- Document segment
# Extending the internal databases with audio features
## Instructions
1. Create a function to search a given single song in the Spotify API: `search_song(title, artist)`
2. Create a function `get_audio_features(list_of_songs)` to obtain the audio features of a given list of songs (the content of list_of_songs can be the href/id/uri).
3. Once the previous function has been created, create another function `add_audio_features(df, audio_features_df)` to concat a given dataframe with the dataframe containing the audio features alongside any other desired info, and return the extended data frame. Replace the old internal files of songs (hot and not hot) with the extended data frames with the audio features and save them into separate files on the disk.

- Raw data
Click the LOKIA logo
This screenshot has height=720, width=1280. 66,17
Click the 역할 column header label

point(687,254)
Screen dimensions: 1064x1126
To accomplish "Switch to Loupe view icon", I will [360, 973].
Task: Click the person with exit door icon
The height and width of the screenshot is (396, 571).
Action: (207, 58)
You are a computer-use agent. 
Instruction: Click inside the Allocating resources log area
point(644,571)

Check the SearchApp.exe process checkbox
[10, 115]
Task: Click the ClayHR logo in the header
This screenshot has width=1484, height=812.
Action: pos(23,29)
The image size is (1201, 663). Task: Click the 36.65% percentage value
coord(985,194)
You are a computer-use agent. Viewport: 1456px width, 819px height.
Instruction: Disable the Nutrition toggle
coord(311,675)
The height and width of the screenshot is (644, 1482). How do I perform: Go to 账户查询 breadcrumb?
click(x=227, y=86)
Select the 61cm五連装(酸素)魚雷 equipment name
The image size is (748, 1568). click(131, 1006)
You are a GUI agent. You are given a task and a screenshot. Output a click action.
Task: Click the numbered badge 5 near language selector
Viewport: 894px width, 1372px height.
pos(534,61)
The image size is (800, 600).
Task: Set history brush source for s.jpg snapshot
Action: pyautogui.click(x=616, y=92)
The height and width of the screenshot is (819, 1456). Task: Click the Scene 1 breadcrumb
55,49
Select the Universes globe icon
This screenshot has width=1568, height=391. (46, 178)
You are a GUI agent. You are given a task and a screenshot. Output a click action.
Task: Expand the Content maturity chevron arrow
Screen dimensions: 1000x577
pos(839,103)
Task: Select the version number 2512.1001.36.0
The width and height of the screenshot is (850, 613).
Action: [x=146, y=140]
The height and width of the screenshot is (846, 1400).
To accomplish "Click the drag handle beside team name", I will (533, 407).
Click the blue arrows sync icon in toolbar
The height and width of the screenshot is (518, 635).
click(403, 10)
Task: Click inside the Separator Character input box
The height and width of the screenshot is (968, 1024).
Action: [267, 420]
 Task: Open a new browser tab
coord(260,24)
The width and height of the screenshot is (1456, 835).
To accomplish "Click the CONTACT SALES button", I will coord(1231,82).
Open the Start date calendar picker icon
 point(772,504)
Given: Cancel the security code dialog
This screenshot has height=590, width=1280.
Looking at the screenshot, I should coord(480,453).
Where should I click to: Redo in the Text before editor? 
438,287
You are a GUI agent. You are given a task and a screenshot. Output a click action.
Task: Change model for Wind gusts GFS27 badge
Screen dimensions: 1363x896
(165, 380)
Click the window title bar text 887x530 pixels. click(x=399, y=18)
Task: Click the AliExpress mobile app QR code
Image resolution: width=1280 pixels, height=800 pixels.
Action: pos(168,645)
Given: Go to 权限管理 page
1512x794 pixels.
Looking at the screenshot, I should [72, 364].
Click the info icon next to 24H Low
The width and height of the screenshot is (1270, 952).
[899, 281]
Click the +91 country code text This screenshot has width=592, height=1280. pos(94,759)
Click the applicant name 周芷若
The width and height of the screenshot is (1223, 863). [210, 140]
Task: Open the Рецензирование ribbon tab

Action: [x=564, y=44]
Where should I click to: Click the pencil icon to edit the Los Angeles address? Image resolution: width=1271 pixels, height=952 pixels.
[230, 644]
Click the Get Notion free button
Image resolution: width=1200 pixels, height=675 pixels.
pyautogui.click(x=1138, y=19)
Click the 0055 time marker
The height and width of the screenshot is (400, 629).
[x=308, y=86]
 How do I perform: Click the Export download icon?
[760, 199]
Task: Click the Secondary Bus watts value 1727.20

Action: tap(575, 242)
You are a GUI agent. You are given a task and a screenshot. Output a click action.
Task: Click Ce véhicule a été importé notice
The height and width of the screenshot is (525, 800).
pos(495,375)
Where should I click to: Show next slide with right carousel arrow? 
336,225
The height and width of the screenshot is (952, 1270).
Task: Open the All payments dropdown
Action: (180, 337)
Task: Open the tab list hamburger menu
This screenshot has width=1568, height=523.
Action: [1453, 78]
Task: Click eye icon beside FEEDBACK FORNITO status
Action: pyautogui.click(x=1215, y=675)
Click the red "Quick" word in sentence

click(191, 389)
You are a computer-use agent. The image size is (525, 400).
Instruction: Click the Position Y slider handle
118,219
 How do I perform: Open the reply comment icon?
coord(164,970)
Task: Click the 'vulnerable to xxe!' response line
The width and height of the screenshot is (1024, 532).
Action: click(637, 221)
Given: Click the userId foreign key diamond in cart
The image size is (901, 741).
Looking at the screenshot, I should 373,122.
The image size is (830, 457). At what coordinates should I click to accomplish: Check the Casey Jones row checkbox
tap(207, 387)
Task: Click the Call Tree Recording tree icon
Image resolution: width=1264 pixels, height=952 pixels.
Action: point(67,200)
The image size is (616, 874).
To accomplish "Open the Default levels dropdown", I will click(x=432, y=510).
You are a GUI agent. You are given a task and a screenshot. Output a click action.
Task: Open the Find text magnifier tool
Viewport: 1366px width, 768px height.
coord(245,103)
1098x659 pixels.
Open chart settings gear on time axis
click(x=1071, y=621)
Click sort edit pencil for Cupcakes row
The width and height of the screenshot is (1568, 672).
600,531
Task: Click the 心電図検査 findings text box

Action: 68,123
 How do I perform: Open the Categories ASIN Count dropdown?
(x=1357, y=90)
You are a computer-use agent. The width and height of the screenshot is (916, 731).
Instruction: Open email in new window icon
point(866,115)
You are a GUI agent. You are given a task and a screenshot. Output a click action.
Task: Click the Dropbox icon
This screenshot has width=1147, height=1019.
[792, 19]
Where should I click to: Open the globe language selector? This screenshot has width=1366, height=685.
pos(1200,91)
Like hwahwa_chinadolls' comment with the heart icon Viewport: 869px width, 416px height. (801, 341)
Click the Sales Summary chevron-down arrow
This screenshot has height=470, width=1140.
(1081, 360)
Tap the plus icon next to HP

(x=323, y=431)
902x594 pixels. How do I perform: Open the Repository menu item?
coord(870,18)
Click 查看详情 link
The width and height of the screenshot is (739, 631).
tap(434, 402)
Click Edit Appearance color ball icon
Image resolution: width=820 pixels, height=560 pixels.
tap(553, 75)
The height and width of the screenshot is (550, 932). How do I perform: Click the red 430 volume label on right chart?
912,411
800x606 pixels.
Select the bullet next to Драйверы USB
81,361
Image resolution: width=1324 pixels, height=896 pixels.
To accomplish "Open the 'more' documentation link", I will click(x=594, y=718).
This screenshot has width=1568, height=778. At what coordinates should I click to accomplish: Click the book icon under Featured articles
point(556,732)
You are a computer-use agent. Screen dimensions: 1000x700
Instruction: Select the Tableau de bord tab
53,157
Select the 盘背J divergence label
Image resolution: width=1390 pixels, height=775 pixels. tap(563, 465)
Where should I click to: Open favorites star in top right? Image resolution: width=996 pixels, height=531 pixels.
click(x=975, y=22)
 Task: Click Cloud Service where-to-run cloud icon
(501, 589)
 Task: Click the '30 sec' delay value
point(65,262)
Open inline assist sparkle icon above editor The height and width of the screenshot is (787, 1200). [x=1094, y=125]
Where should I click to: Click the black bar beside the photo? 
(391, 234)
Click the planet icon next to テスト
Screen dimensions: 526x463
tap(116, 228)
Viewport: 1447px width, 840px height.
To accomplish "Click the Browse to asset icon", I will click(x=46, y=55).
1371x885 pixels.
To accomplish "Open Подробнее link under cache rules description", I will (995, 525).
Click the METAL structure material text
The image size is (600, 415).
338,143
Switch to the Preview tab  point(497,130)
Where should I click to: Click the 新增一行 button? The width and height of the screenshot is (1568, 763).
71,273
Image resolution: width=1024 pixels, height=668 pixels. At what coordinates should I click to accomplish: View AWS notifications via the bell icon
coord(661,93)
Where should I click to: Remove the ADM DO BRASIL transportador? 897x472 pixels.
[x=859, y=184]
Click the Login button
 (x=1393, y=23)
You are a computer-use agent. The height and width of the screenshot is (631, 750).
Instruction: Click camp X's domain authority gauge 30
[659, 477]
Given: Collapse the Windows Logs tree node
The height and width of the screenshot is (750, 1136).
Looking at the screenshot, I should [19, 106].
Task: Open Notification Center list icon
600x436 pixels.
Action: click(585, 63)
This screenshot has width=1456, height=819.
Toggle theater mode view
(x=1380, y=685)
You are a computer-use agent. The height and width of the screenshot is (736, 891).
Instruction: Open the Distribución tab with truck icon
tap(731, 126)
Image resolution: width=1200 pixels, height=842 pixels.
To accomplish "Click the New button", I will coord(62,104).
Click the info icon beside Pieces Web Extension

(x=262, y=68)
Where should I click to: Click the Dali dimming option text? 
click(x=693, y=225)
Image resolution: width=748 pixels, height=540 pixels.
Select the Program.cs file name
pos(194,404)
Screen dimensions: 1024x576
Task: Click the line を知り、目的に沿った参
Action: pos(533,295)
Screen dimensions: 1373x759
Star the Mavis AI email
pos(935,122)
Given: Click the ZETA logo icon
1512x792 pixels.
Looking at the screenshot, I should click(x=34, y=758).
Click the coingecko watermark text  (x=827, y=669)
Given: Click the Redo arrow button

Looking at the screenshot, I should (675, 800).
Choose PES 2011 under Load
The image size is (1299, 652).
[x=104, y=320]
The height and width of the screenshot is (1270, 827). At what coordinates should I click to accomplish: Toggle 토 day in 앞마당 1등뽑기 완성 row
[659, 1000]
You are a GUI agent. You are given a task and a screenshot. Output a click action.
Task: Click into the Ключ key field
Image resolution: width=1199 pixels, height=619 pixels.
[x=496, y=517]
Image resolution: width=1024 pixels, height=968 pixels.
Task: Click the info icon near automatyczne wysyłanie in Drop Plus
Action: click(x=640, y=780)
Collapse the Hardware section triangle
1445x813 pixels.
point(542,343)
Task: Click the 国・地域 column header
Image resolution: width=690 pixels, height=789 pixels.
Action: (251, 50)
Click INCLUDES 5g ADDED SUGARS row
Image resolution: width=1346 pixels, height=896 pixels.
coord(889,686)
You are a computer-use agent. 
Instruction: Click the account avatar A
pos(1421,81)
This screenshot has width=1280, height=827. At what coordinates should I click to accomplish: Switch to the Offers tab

- Prompt A
From the audio features instructions, return the passage starting with "# Extending the" and going on through "on the disk.".
- Prompt B
Name every function that the audio features instructions ask you to create.
- Prompt C
Continue the audio features instructions from the point where they stop.
You won't need the records for any of this.

- Exercise response A
# Extending the internal databases with audio features
## Instructions
1. Create a function to search a given single song in the Spotify API: `search_song(title, artist)`
2. Create a function `get_audio_features(list_of_songs)` to obtain the audio features of a given list of songs (the content of list_of_songs can be the href/id/uri).
3. Once the previous function has been created, create another function `add_audio_features(df, audio_features_df)` to concat a given dataframe with the dataframe containing the audio features alongside any other desired info, and return the extended data frame. Replace the old internal files of songs (hot and not hot) with the extended data frames with the audio features and save them into separate files on the disk.

- Exercise response B
search_song
get_audio_features
add_audio_features

- Exercise response C
## Create a function to search a given single song in the Spotify API: 

`search_song(title, artist)`

Take into account that sometimes Spotify's API will return several matches for the same song title (different artists, a different album of the same artist, version of the song,...etc). Then it will be nice to display a list of outputs to the user and let him/her select which is the right match. Once the desired song is located, the function should return the href/id/uri of the song to the code (not to the user). Keep in mind, that a given song might not be available on Spotify's API (make sure to use the song's title and artist searching the song). If the song is not found, the function must return an empty string as the href/id/uri. Also, in this case, you should remove this song from the database

In [1]:
from config import *
# 'congif' is the name of the file where we saved the credentials

In [2]:
# import libraries
import spotipy
import json
from spotipy.oauth2 import SpotifyClientCredentials
import pandas as pd
from time import sleep
from random import randint
import numpy as np

In [3]:
#Initialize SpotiPy with user credentias # 
sp = spotipy.Spotify(auth_manager=SpotifyClientCredentials(client_id=client_id,
                                                           client_secret=client_secret_id))

### User's song ID(s)

In [4]:
def search_song(title, artist, limit=5):
    id_song = []
    # Search for song on Spotify
    query = "artist: " + artist + " track: " + title
    
    # Get ID if found, else add NaN
    try: # if everything goes well
        results = sp.search(q=query, limit=limit)
        song_id = results["tracks"]["items"][0]["id"]
        id_song.append(song_id)
    
    
    except:
        song_id = np.nan
        id_song.append(song_id)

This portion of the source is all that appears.